Compact Regions: Success, Failure, and Questions
by @eborden on March 06, 2018
At Front Row, we’ve been following the development of Compact Regions with much anticipation. Our API servers contain a cache of static data that is a perfect use case for this GHC feature. In pursuing its use we’ve encountered many successes, failures, interesting diversions, and, in the end, open questions.
Our First Attempt
Compact Regions landed in GHC 8.2.1. We were very excited to put them to use. Our
static cache consumes about 500MB of space, which means the garbage collector
is constantly traversing this data on major GC cycles. Using Data.Compact
we
could remove the cache from GC cycles, which could reduce our latency, CPU usage,
and leave the GC to what it is good at - throughput.
We use Yesod
. Every API server contains an App
type that can be accessed by
request handlers. The cache is within this App
, simplified here:
data App
= App
{ appSettings :: AppSettings
, appCache :: Cache
}
On our first pass we simply wrapped the type in Compact
and redefined our
property as a function to unwrap it.
-- , appCache :: Cache
++ , appCompactCache :: Compact Cache
}
++
++ appCache :: App -> Cache
++ appCache = getCompact . appCompactCache
This was easy enough. On App
initialization we call compact
and all the hard
work is done.
initApp :: IO App
initApp = do
appSettings <- loadAppSettings
appCompactCache <- compact =<< loadCacheData
putStrLn "Cache compacted"
pure App
{ appSettings
, appCompactCache
}
Great! We’ve compacted our data.
Our First Failure
All of this type checks. We are in the clear, time to run our server and win at life.
$ stack exec api
*** Exception: compaction failed: cannot compact functions
Great, what did we do wrong? Where did we accidentally include functions?
Sneaky Dictionaries
It took a fair amount of digging to figure out what was happening here. Cache
was mostly populated by types like HashMap MathQuestionId (Entity MathQuestion)
. From a
naive perspective these types do not include functions. On a closer look we
learned otherwise.
The Entity
type was hiding a secret: a typeclass dictionary.
data Entity record = PersistEntity record => Entity
{ entityKey :: Key record
, entityVal :: record
}
That PersistEntity
constraint meant the Entity
type carries a pointer to a
function*. This was the source of compaction failure. Was it impossible to
compact functions or was it just not implemented?
Our First Success
After reading more about Compact
and consulting E.Z. Yang,
we learned that compacting functions was not impossible, just hard. How hard
was it? One of our engineers took a dive into GHC internals to find out.

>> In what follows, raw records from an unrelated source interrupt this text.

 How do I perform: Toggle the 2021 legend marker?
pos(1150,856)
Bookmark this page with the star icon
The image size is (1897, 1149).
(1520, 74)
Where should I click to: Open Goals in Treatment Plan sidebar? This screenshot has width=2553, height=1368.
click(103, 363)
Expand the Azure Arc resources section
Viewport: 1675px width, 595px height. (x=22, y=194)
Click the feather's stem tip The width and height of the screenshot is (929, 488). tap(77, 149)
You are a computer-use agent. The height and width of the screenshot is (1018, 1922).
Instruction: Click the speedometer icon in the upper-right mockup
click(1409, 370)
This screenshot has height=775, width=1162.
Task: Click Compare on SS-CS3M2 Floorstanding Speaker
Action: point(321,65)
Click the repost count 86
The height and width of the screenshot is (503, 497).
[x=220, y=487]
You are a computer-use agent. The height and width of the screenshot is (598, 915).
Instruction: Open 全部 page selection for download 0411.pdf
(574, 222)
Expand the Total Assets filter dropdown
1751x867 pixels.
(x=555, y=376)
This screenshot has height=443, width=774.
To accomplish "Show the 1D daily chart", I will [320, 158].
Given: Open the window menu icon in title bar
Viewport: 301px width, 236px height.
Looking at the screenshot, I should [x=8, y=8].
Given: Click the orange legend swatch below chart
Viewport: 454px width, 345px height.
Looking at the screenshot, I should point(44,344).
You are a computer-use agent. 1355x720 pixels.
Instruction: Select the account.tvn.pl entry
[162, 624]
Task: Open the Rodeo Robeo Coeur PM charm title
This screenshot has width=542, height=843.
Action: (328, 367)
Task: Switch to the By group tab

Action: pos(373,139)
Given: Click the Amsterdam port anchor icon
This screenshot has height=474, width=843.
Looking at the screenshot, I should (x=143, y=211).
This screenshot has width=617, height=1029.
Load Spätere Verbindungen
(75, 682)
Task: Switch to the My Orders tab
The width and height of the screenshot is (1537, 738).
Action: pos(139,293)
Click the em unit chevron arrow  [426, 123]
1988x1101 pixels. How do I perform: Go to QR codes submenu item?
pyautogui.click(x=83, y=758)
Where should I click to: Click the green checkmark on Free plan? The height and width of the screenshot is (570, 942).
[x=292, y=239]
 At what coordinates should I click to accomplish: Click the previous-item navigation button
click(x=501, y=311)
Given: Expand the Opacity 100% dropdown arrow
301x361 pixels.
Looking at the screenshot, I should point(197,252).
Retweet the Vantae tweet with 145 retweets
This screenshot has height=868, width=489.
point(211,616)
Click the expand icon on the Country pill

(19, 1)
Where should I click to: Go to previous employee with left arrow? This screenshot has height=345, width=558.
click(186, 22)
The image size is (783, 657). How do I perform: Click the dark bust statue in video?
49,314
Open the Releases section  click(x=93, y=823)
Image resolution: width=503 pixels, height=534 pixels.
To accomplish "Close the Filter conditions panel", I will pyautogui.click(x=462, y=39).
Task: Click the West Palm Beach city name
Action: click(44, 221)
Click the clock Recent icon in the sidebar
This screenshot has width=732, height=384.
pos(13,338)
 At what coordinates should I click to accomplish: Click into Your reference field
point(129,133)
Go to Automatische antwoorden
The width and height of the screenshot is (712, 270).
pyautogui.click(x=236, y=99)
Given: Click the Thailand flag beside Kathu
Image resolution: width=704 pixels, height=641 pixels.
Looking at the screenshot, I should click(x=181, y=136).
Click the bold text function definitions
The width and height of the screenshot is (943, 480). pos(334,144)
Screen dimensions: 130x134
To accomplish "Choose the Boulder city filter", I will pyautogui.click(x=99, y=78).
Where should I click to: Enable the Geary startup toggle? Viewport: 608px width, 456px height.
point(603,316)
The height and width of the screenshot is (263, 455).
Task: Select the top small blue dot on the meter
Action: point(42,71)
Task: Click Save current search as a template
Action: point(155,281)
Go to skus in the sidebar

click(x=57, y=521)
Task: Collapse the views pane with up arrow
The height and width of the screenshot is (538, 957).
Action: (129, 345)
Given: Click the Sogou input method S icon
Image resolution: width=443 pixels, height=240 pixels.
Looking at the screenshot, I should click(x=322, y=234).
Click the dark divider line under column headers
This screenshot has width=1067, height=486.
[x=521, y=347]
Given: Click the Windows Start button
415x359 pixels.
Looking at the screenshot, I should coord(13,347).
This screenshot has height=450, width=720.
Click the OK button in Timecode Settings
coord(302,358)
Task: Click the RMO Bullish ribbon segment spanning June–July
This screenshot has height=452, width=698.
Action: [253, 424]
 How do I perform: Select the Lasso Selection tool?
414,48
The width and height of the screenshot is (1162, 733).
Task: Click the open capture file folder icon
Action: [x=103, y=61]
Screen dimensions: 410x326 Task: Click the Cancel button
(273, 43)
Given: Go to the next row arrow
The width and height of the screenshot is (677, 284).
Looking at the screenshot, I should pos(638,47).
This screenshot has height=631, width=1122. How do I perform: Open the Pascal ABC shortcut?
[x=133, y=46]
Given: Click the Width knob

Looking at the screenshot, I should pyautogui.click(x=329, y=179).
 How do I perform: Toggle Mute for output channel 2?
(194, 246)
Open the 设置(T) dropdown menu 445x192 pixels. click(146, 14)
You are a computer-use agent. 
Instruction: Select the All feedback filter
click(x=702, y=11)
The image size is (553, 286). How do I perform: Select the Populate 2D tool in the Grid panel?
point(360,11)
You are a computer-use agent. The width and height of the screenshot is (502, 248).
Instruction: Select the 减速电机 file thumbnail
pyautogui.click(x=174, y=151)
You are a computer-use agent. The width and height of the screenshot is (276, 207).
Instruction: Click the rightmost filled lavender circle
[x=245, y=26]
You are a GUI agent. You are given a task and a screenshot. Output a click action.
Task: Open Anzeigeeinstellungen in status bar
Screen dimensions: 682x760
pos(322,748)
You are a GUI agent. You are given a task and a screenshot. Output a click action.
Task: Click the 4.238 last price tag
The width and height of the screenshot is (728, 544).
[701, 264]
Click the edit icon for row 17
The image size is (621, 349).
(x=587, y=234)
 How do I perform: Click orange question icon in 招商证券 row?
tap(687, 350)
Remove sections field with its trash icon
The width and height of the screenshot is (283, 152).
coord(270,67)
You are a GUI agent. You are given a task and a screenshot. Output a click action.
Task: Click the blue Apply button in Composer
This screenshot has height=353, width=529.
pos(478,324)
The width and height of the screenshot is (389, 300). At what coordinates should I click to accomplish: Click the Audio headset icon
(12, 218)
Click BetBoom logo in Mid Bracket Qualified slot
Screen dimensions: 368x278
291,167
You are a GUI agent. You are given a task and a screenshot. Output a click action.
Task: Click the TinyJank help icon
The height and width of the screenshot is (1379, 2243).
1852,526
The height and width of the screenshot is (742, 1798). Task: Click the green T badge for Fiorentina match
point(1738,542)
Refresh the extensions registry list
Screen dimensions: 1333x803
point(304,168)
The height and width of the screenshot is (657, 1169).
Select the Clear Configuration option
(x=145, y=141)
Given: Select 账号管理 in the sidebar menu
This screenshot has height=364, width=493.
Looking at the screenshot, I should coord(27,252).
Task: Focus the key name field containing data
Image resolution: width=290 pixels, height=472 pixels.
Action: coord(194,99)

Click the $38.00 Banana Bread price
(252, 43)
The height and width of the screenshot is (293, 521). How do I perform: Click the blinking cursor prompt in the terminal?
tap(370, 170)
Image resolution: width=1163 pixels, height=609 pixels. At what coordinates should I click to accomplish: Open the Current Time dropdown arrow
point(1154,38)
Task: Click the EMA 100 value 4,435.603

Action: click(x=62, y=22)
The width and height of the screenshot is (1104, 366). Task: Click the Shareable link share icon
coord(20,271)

The core functionality of compaction is implemented in Compact.cmm
.
After instrumenting this code we learned that our typeclass dictionaries were
implemented as static functions, FUN_STATIC
. This was good news. Regular
functions are hard to compact because they can include free variables that are
volatile. A static function is stable and its free variables must also be
static. This reduces the complexity. A bit of hacking later and we had a version
of GHC that could compact static functions.
After rebuilding our application with our forked GHC we spun it up:
$ stack exec api
Cache compacted
Success!
Our Second Failure
Everything was looking up. We had a path forward, even though it required some invasive changes in GHC. But then we ran our test suite.
*** Exception: compaction failed: cannot compact functions
What!? We just fixed that.
Optimizations
We run our server build with -O2
. We run our test suite with -O0
, for
development speed. After viewing output from our instrumentation we learned GHC
only allocates typeclass dictionaries as static when run with optimizations. We
now had a build that could fail depending on optimization level.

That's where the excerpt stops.